**Instructions for the task**
The required output is all lines below that contain the word "back".
=== Data supplied ===
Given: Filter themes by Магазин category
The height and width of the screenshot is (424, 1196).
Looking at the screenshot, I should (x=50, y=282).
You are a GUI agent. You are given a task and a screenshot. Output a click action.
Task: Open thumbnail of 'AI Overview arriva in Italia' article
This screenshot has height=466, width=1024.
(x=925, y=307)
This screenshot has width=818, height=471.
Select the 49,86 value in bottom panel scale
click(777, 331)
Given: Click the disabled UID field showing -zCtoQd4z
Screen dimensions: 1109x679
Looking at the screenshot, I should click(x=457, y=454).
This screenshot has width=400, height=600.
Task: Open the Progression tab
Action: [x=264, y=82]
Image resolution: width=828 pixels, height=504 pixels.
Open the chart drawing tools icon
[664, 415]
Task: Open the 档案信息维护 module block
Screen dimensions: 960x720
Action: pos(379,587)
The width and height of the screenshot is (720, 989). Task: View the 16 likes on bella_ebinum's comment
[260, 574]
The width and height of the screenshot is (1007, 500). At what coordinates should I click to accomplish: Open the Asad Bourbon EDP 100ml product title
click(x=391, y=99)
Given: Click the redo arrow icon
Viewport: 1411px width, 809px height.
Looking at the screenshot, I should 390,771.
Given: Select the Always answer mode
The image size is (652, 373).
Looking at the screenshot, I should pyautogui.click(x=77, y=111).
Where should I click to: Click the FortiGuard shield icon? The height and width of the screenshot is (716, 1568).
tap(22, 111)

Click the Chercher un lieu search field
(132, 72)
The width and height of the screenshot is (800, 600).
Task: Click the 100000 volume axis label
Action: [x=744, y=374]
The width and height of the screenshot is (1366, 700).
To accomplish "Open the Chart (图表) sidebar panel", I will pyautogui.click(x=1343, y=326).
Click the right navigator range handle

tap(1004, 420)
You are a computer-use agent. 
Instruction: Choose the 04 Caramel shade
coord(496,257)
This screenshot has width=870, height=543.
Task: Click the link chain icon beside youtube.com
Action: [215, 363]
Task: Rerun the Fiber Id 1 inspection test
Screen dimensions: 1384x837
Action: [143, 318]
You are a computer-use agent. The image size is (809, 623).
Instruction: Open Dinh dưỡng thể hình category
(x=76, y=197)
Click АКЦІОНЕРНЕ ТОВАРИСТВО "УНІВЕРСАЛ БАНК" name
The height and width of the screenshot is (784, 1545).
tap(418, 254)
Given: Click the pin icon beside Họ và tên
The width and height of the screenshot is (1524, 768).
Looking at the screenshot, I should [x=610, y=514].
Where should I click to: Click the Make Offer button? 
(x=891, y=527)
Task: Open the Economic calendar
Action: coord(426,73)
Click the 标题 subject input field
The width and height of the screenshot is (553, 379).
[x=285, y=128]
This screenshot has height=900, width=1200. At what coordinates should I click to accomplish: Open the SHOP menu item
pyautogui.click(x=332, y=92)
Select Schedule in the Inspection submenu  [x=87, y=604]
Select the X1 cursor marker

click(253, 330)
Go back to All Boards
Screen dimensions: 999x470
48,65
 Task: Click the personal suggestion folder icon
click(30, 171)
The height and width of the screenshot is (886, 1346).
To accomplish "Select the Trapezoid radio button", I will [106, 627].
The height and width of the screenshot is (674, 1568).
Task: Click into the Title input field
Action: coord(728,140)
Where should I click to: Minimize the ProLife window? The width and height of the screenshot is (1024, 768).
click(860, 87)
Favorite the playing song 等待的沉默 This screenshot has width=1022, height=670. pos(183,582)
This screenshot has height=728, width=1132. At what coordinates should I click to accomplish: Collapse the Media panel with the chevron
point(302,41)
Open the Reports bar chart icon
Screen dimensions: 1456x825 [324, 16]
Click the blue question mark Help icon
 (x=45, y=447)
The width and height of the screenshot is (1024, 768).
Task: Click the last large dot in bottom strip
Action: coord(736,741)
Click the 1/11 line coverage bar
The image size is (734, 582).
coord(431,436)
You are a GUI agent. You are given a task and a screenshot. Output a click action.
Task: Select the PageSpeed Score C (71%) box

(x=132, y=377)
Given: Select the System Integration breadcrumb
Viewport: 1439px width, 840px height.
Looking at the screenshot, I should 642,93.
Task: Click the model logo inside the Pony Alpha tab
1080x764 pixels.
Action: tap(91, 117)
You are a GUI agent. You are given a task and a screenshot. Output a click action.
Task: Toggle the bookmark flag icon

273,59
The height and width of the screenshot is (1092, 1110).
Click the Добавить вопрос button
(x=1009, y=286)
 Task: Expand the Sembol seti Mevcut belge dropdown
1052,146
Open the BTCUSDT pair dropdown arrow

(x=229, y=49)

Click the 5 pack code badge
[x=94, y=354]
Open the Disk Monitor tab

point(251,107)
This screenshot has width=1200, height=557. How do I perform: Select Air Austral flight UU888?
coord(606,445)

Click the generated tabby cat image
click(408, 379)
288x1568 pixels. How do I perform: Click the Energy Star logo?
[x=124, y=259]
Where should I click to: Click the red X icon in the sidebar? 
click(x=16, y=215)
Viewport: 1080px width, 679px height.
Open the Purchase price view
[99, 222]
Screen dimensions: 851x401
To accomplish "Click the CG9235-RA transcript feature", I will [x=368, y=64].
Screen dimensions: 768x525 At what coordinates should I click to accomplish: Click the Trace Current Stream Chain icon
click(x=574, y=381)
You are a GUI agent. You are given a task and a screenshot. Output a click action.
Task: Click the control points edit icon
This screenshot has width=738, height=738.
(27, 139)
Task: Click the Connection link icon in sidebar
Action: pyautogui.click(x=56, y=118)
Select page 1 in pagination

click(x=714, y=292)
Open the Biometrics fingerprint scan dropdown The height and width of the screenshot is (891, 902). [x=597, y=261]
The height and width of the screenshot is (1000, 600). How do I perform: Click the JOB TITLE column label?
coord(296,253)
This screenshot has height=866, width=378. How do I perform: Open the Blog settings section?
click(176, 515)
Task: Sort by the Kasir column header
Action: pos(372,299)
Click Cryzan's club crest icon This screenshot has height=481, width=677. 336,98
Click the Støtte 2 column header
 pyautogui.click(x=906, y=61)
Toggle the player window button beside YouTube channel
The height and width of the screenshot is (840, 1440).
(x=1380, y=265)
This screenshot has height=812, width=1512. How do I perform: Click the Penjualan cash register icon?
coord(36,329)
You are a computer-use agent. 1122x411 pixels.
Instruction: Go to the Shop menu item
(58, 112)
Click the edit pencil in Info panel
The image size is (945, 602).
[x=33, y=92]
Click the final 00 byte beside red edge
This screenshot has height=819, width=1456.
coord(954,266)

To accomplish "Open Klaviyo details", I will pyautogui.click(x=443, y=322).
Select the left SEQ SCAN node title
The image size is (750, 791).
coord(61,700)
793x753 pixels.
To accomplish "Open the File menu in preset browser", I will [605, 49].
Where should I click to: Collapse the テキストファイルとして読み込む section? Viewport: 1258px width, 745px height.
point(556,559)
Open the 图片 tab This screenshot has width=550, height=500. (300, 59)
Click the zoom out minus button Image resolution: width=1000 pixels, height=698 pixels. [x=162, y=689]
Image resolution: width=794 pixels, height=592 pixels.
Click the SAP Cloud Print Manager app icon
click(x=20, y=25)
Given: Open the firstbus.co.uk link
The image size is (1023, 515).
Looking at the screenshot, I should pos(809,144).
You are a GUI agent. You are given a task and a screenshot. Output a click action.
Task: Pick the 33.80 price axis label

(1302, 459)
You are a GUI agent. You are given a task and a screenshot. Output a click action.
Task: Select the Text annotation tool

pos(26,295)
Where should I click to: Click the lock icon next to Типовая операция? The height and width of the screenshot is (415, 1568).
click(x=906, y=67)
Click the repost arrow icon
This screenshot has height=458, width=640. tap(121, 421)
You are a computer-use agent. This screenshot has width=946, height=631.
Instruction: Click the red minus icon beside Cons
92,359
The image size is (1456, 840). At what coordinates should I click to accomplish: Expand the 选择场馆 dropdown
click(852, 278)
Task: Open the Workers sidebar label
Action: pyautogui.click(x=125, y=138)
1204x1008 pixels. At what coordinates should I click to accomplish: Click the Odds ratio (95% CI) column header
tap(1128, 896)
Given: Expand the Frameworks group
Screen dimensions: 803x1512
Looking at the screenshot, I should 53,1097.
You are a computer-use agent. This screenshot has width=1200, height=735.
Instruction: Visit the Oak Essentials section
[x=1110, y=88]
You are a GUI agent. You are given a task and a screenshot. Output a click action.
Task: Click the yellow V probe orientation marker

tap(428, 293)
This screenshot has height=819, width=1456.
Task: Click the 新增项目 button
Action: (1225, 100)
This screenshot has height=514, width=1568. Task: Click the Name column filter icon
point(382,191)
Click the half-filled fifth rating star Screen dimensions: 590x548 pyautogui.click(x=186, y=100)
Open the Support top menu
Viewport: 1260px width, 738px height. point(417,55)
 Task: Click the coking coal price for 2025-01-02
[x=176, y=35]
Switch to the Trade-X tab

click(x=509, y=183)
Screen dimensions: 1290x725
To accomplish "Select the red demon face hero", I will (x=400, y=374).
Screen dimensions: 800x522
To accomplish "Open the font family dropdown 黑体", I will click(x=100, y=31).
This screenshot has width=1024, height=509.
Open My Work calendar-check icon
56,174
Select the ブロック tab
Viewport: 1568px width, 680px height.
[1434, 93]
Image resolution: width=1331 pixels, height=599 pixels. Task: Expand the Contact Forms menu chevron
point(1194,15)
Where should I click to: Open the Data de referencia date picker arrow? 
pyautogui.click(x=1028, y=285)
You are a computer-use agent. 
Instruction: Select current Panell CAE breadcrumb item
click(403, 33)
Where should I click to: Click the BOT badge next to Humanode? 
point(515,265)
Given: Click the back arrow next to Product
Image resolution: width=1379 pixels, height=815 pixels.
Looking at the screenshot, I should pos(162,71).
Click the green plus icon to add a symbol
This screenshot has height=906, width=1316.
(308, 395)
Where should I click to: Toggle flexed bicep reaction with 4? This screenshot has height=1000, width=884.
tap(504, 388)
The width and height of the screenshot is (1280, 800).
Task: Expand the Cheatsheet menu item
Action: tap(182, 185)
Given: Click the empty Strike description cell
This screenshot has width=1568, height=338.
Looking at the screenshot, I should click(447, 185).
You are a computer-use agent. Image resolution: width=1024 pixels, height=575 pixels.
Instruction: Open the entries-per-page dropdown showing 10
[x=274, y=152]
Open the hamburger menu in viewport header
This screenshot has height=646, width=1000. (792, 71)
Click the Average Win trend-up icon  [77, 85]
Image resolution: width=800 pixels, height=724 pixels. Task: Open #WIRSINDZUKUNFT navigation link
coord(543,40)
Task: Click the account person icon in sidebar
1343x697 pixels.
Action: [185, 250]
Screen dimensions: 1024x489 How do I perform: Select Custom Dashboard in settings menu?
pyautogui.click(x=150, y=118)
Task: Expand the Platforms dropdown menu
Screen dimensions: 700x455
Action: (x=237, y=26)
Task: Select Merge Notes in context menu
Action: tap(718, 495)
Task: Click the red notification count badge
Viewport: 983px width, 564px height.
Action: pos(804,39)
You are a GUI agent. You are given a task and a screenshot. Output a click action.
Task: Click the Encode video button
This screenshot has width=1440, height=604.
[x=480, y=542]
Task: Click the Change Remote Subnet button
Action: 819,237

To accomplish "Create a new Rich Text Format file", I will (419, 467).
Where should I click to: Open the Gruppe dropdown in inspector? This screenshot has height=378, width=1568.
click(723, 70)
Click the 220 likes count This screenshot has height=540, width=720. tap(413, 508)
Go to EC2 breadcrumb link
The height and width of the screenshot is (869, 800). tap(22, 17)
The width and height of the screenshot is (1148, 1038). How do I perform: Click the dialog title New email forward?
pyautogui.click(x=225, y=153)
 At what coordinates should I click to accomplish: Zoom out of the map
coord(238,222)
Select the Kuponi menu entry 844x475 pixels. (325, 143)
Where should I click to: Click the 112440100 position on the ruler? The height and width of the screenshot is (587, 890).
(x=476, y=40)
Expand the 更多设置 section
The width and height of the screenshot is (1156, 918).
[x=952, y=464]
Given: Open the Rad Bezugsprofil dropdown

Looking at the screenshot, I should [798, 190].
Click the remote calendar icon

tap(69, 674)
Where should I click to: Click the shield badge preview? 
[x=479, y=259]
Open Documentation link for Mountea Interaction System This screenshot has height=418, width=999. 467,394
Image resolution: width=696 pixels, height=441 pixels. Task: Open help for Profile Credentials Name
===
**Answer to the problem**
Go back to All Boards
Given: Click the back arrow next to Product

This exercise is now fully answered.